### PETUNJUK TUGAS
A: Jawab pertanyaan berikut berdasarkan teks tentang pemilu di Aceh:
(i) Tahun mana yang diharapkan penulis lebih baik daripada 2008?
(ii) Di tingkat mana saja wakil rakyat akan dipilih tahun depan?
(iii) Kadar kedewasaan apa yang mungkin dituntut oleh hal-hal yang akan terjadi di Aceh?
B: Salin ulang bagian teks tentang pemilu di Aceh di antara "Bagaimamana Pengalaman Pemilu" dan "di tingkat kabupaten.", termasuk kedua batas itu, tanpa perubahan apa pun.
C: Teruskan teks tentang pemilu di Aceh, dimulai setelah kalimat terakhir yang ada.

### KUTIPAN TEKS
* * * * *

Bagaimamana Pengalaman Pemilu di Aceh Tahun 2009

Saya ingin menulis tentang sebuah renungan bagi rakyat Aceh, semoga dalam melangkah tahun 2009 lebih baik daripada 2008 ini. Ada beberapa hal yang akan terjadi di Aceh pada tahun depan, yang mungkin menuntut kadar kedewasaan sosial dan politik. Pertama, tahun depan kita akan memilih wakil rakyat yang akan duduk di tingkat kabupaten, propinsi, dan nasional. Semua energi kemanusiaan kita akan diarahkan pada proses pemilu di tingkat kabupaten.

* * * * *

### DATA YANG DISEDIAKAN
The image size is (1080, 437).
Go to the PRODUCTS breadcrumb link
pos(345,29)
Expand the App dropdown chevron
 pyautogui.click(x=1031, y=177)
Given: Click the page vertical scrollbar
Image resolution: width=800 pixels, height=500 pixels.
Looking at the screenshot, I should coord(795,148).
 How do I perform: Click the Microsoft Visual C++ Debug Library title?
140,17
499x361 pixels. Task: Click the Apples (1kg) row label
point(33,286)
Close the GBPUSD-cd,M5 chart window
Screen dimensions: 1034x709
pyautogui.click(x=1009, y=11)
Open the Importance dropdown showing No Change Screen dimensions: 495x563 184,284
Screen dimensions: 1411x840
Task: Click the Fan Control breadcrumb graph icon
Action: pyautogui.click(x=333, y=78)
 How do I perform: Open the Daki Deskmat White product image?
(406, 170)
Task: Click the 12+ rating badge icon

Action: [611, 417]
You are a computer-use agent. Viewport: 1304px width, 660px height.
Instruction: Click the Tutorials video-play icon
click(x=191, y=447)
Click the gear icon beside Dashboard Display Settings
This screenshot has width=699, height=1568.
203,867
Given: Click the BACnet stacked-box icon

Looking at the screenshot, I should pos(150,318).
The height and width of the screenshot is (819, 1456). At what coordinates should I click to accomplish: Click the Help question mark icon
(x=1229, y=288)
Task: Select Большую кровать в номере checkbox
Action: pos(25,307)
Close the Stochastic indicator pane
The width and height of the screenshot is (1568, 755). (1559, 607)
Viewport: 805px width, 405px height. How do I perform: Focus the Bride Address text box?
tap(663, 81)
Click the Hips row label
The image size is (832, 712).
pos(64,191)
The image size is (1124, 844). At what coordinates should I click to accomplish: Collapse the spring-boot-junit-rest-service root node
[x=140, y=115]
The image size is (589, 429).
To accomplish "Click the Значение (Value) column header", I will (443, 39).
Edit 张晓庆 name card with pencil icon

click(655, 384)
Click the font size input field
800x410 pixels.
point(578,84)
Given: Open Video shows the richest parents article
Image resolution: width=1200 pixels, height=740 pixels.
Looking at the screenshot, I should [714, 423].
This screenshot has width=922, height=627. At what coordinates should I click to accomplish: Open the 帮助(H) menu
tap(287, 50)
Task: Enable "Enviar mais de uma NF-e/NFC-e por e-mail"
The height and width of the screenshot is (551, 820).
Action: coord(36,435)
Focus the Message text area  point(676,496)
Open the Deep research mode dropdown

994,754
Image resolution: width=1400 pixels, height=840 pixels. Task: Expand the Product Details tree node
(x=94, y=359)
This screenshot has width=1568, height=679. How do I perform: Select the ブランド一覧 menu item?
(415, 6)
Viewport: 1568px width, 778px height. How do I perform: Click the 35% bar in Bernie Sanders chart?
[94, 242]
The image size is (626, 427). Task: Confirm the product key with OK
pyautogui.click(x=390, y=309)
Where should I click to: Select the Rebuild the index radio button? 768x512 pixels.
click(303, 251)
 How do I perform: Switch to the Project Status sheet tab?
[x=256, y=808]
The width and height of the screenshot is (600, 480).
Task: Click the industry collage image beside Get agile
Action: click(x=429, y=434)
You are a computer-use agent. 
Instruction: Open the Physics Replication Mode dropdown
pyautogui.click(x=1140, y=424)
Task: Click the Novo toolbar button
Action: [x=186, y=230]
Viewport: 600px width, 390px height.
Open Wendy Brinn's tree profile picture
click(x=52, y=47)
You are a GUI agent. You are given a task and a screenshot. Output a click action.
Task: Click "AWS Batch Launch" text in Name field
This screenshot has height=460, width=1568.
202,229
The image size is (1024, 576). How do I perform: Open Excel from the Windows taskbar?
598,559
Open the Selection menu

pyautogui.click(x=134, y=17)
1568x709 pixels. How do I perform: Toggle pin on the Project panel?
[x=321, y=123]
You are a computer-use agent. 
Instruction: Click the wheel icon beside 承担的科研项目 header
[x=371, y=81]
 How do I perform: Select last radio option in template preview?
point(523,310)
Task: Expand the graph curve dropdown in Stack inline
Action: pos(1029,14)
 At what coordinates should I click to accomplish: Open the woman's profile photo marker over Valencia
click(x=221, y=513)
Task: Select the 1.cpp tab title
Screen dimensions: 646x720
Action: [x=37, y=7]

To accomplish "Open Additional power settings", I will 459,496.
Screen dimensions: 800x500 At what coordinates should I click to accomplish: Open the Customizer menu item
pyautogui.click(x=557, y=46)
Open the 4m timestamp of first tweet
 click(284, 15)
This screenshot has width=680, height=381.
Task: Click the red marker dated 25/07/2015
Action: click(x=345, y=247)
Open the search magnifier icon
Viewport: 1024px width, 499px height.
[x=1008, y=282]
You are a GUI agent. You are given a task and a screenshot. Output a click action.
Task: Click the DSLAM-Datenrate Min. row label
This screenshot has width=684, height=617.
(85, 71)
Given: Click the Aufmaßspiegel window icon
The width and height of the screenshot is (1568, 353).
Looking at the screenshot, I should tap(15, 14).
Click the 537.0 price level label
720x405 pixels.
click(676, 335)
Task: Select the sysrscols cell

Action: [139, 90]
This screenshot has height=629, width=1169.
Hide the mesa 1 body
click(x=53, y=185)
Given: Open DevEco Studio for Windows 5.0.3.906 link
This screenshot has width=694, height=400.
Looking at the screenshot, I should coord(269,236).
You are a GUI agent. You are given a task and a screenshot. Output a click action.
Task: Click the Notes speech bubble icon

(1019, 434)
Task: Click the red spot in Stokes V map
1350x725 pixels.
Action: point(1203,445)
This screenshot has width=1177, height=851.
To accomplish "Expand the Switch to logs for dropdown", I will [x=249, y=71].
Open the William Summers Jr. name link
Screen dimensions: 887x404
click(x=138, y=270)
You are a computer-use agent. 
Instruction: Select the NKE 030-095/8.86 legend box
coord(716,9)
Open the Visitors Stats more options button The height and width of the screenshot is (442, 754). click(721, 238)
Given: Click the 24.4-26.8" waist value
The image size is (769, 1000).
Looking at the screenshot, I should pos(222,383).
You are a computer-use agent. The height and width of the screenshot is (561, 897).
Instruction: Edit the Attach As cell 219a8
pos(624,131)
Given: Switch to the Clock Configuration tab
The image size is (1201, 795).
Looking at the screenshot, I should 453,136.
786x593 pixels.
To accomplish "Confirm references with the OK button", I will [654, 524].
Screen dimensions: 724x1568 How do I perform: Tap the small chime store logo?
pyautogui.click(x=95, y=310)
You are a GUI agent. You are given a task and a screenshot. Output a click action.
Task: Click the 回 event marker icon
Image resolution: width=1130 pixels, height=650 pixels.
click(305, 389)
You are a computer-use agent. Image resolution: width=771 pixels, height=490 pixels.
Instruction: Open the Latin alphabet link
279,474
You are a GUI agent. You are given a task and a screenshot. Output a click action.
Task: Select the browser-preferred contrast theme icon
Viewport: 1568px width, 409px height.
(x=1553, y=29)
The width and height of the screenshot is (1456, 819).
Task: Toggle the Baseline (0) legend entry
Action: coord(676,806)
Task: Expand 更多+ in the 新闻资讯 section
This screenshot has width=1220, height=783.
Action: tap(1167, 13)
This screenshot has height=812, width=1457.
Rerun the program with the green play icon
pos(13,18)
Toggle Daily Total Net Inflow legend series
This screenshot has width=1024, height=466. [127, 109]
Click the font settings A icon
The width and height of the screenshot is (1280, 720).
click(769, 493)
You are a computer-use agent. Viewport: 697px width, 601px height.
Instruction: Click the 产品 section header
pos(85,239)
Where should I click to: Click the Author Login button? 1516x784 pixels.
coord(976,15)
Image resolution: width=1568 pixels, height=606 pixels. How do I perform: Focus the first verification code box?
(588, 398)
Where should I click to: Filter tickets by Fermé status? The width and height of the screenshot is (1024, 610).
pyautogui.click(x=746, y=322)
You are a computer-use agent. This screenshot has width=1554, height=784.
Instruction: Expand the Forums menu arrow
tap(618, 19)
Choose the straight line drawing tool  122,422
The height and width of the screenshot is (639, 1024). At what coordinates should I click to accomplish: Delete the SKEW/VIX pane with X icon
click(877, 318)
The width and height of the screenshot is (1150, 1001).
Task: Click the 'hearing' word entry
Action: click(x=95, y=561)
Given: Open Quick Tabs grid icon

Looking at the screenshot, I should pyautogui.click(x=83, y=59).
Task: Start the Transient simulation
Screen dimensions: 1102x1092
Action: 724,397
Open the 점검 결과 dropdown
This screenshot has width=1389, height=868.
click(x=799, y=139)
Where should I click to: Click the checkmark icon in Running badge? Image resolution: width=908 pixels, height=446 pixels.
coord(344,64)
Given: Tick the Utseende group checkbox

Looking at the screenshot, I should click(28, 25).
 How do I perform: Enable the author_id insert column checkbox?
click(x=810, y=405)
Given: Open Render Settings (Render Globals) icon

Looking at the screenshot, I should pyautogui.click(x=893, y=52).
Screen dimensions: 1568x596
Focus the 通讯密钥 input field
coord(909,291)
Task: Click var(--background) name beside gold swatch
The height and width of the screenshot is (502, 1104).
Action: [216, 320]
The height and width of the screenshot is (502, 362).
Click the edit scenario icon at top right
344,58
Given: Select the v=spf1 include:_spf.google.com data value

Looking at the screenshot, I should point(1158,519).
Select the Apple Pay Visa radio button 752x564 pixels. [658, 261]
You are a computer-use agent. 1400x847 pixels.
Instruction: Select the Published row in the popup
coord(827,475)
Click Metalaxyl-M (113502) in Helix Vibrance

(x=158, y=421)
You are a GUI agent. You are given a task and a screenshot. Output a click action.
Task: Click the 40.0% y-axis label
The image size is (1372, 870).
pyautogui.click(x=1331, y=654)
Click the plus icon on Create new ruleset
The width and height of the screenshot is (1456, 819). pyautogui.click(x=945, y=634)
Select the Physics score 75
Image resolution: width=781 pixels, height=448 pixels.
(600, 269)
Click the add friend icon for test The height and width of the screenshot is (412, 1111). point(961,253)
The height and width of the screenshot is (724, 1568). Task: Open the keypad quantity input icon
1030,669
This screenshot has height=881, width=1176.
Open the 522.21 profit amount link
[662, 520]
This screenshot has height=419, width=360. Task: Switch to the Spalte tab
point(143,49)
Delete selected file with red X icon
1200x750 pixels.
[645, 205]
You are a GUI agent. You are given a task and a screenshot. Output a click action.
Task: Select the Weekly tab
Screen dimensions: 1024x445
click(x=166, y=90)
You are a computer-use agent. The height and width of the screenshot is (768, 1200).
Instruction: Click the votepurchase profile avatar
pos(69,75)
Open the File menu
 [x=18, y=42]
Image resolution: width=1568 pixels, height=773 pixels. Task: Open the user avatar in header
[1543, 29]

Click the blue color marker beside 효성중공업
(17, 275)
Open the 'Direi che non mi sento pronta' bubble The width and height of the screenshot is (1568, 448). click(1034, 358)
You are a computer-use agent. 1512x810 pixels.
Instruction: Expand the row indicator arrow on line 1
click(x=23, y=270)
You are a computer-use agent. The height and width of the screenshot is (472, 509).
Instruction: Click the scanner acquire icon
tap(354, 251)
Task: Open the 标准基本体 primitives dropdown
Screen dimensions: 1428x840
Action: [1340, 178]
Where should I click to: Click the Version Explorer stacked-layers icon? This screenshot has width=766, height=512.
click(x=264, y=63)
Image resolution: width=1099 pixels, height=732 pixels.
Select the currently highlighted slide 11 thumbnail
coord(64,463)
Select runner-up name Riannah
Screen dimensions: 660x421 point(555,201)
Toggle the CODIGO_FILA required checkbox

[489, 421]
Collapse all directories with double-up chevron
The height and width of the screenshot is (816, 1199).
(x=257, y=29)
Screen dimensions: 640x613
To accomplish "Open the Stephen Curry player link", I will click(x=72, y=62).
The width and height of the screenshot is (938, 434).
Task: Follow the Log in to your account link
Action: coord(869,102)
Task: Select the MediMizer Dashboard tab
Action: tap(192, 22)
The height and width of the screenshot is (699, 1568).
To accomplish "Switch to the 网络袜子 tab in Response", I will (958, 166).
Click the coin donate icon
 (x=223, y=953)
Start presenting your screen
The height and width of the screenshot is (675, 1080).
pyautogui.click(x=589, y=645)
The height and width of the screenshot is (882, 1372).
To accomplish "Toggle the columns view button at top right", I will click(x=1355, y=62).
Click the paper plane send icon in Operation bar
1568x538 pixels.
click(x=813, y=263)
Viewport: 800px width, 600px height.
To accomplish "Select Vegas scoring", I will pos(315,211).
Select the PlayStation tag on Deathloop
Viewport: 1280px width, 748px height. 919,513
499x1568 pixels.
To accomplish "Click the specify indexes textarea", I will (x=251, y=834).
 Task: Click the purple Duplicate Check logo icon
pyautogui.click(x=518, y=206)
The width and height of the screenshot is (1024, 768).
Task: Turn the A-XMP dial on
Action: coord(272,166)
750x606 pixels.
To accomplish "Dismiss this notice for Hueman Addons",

* * * * *

### HASIL
A:
(i) Tahun 2009.
(ii) Tingkat kabupaten, propinsi, dan nasional.
(iii) Kedewasaan sosial dan politik.

B:
Bagaimamana Pengalaman Pemilu di Aceh Tahun 2009

Saya ingin menulis tentang sebuah renungan bagi rakyat Aceh, semoga dalam melangkah tahun 2009 lebih baik daripada 2008 ini. Ada beberapa hal yang akan terjadi di Aceh pada tahun depan, yang mungkin menuntut kadar kedewasaan sosial dan politik. Pertama, tahun depan kita akan memilih wakil rakyat yang akan duduk di tingkat kabupaten, propinsi, dan nasional. Semua energi kemanusiaan kita akan diarahkan pada proses pemilu di tingkat kabupaten.

C:
Sebab, dalam hal ini, Aceh akan lebih banyak bagaimana menjembatani kepentingan partai lokal di tingkat kabupaten dan propinsi. Tentu saja, harapan kita adalah wakil rakyat yang akan dipilih adalah mereka yang pintar melakukan ‘interupsi’ ketika sidang, namun bagaimana mereka mengerti betul persoalan yang sedang didera oleh rakyat Aceh. Dalam hal ini, kemampuan wakil rakyat yang akan berlaga di panggung politik lokal juga perlu diambil kira, supaya dewan rakyat tidak menjadi ‘taman kanak-kanak’ – meminjam istilah Gus Dur. 
Kedua, energi pemilu tahun depan akan menyorot tiga hal yaitu kemampuan caleg dalam mengusung isu-isu lokal, kesamaan visi dan misi dalam menatap masa depan Aceh, dan bagaimana mempertahankan perdamaian yang sudah dirintis selama 3 tahun terakhir. Karenanya, tidak berlebihan jika dikatakan tahun depan, akan menjadi tahun yang cukup ‘melelahkan’ tidak hanya bagi caleg dan rakyat, tetapi bagi para pencinta damai di Aceh.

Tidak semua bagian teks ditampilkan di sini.